(Entries about target coordinates)
•••••
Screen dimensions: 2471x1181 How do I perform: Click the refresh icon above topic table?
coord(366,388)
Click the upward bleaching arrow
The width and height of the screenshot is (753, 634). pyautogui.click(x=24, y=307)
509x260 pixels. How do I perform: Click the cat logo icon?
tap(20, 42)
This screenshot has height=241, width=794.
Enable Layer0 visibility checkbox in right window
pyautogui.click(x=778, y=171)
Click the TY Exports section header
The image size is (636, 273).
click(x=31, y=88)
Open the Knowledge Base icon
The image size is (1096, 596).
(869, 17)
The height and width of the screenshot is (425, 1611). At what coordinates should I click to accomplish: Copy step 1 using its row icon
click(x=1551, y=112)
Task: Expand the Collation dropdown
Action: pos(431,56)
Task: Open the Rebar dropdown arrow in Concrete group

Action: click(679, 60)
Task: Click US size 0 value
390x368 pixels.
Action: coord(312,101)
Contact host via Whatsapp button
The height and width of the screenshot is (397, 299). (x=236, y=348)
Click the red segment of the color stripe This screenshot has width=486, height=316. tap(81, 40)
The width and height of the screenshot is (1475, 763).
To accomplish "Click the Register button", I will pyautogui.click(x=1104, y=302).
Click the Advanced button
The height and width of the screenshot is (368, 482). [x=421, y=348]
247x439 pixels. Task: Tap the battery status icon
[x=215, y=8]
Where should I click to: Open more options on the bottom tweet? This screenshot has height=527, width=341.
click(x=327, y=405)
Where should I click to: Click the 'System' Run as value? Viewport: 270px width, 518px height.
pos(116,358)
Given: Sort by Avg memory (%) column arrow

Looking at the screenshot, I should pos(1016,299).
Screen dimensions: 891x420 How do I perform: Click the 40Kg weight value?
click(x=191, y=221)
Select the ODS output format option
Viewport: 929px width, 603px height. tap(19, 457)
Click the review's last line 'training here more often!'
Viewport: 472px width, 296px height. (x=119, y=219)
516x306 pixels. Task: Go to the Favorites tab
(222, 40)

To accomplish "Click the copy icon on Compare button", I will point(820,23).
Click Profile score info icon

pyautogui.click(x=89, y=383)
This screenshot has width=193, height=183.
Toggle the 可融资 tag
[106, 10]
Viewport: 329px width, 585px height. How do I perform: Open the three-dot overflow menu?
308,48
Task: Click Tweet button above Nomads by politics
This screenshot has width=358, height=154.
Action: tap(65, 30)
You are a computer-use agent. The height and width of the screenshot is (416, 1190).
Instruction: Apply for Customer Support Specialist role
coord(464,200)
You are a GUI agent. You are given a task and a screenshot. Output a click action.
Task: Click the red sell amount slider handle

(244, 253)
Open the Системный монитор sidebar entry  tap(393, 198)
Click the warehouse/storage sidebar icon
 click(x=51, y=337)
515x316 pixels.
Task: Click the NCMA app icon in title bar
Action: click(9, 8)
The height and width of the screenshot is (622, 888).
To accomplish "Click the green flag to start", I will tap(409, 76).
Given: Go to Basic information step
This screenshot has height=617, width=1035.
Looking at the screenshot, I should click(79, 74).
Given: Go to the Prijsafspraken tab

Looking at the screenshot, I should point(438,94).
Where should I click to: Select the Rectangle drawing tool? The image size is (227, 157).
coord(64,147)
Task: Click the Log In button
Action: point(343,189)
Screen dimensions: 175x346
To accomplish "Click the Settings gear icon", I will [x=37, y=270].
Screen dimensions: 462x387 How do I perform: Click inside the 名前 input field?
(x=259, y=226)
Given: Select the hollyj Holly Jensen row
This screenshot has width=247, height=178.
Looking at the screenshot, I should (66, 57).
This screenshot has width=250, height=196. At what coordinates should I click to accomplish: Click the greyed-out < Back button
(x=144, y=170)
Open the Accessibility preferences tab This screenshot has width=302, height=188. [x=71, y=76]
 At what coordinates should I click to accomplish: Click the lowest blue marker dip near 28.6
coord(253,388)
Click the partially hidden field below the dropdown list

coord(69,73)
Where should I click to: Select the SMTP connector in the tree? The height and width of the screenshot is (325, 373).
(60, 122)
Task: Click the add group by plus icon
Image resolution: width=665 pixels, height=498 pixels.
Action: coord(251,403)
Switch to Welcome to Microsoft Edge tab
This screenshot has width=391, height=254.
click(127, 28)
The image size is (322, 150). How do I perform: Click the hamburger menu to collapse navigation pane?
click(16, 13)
•••••
▶ _Written instruction_
Change every occurrence of "How do I perform" to "How should I carry out" throughout the records above, and leave everything else as it is.

▶ _Response to this exercise_
Screen dimensions: 2471x1181 How should I carry out: Click the refresh icon above topic table?
coord(366,388)
Click the upward bleaching arrow
The width and height of the screenshot is (753, 634). pyautogui.click(x=24, y=307)
509x260 pixels. How should I carry out: Click the cat logo icon?
tap(20, 42)
This screenshot has height=241, width=794.
Enable Layer0 visibility checkbox in right window
pyautogui.click(x=778, y=171)
Click the TY Exports section header
The image size is (636, 273).
click(x=31, y=88)
Open the Knowledge Base icon
The image size is (1096, 596).
(869, 17)
The height and width of the screenshot is (425, 1611). At what coordinates should I click to accomplish: Copy step 1 using its row icon
click(x=1551, y=112)
Task: Expand the Collation dropdown
Action: pos(431,56)
Task: Open the Rebar dropdown arrow in Concrete group

Action: click(679, 60)
Task: Click US size 0 value
390x368 pixels.
Action: coord(312,101)
Contact host via Whatsapp button
The height and width of the screenshot is (397, 299). (x=236, y=348)
Click the red segment of the color stripe This screenshot has width=486, height=316. tap(81, 40)
The width and height of the screenshot is (1475, 763).
To accomplish "Click the Register button", I will pyautogui.click(x=1104, y=302).
Click the Advanced button
The height and width of the screenshot is (368, 482). [x=421, y=348]
247x439 pixels. Task: Tap the battery status icon
[x=215, y=8]
Where should I click to: Open more options on the bottom tweet? This screenshot has height=527, width=341.
click(x=327, y=405)
Where should I click to: Click the 'System' Run as value? Viewport: 270px width, 518px height.
pos(116,358)
Given: Sort by Avg memory (%) column arrow

Looking at the screenshot, I should pos(1016,299).
Screen dimensions: 891x420 How should I carry out: Click the 40Kg weight value?
click(x=191, y=221)
Select the ODS output format option
Viewport: 929px width, 603px height. tap(19, 457)
Click the review's last line 'training here more often!'
Viewport: 472px width, 296px height. (x=119, y=219)
516x306 pixels. Task: Go to the Favorites tab
(222, 40)

To accomplish "Click the copy icon on Compare button", I will point(820,23).
Click Profile score info icon

pyautogui.click(x=89, y=383)
This screenshot has width=193, height=183.
Toggle the 可融资 tag
[106, 10]
Viewport: 329px width, 585px height. How should I carry out: Open the three-dot overflow menu?
308,48
Task: Click Tweet button above Nomads by politics
This screenshot has width=358, height=154.
Action: tap(65, 30)
You are a computer-use agent. The height and width of the screenshot is (416, 1190).
Instruction: Apply for Customer Support Specialist role
coord(464,200)
You are a GUI agent. You are given a task and a screenshot. Output a click action.
Task: Click the red sell amount slider handle

(244, 253)
Open the Системный монитор sidebar entry  tap(393, 198)
Click the warehouse/storage sidebar icon
 click(x=51, y=337)
515x316 pixels.
Task: Click the NCMA app icon in title bar
Action: click(9, 8)
The height and width of the screenshot is (622, 888).
To accomplish "Click the green flag to start", I will tap(409, 76).
Given: Go to Basic information step
This screenshot has height=617, width=1035.
Looking at the screenshot, I should click(79, 74).
Given: Go to the Prijsafspraken tab

Looking at the screenshot, I should point(438,94).
Where should I click to: Select the Rectangle drawing tool? The image size is (227, 157).
coord(64,147)
Task: Click the Log In button
Action: point(343,189)
Screen dimensions: 175x346
To accomplish "Click the Settings gear icon", I will [x=37, y=270].
Screen dimensions: 462x387 How should I carry out: Click inside the 名前 input field?
(x=259, y=226)
Given: Select the hollyj Holly Jensen row
This screenshot has width=247, height=178.
Looking at the screenshot, I should (66, 57).
This screenshot has width=250, height=196. At what coordinates should I click to accomplish: Click the greyed-out < Back button
(x=144, y=170)
Open the Accessibility preferences tab This screenshot has width=302, height=188. [x=71, y=76]
 At what coordinates should I click to accomplish: Click the lowest blue marker dip near 28.6
coord(253,388)
Click the partially hidden field below the dropdown list

coord(69,73)
Where should I click to: Select the SMTP connector in the tree? The height and width of the screenshot is (325, 373).
(60, 122)
Task: Click the add group by plus icon
Image resolution: width=665 pixels, height=498 pixels.
Action: coord(251,403)
Switch to Welcome to Microsoft Edge tab
This screenshot has width=391, height=254.
click(127, 28)
The image size is (322, 150). How should I carry out: Click the hamburger menu to collapse navigation pane?
click(16, 13)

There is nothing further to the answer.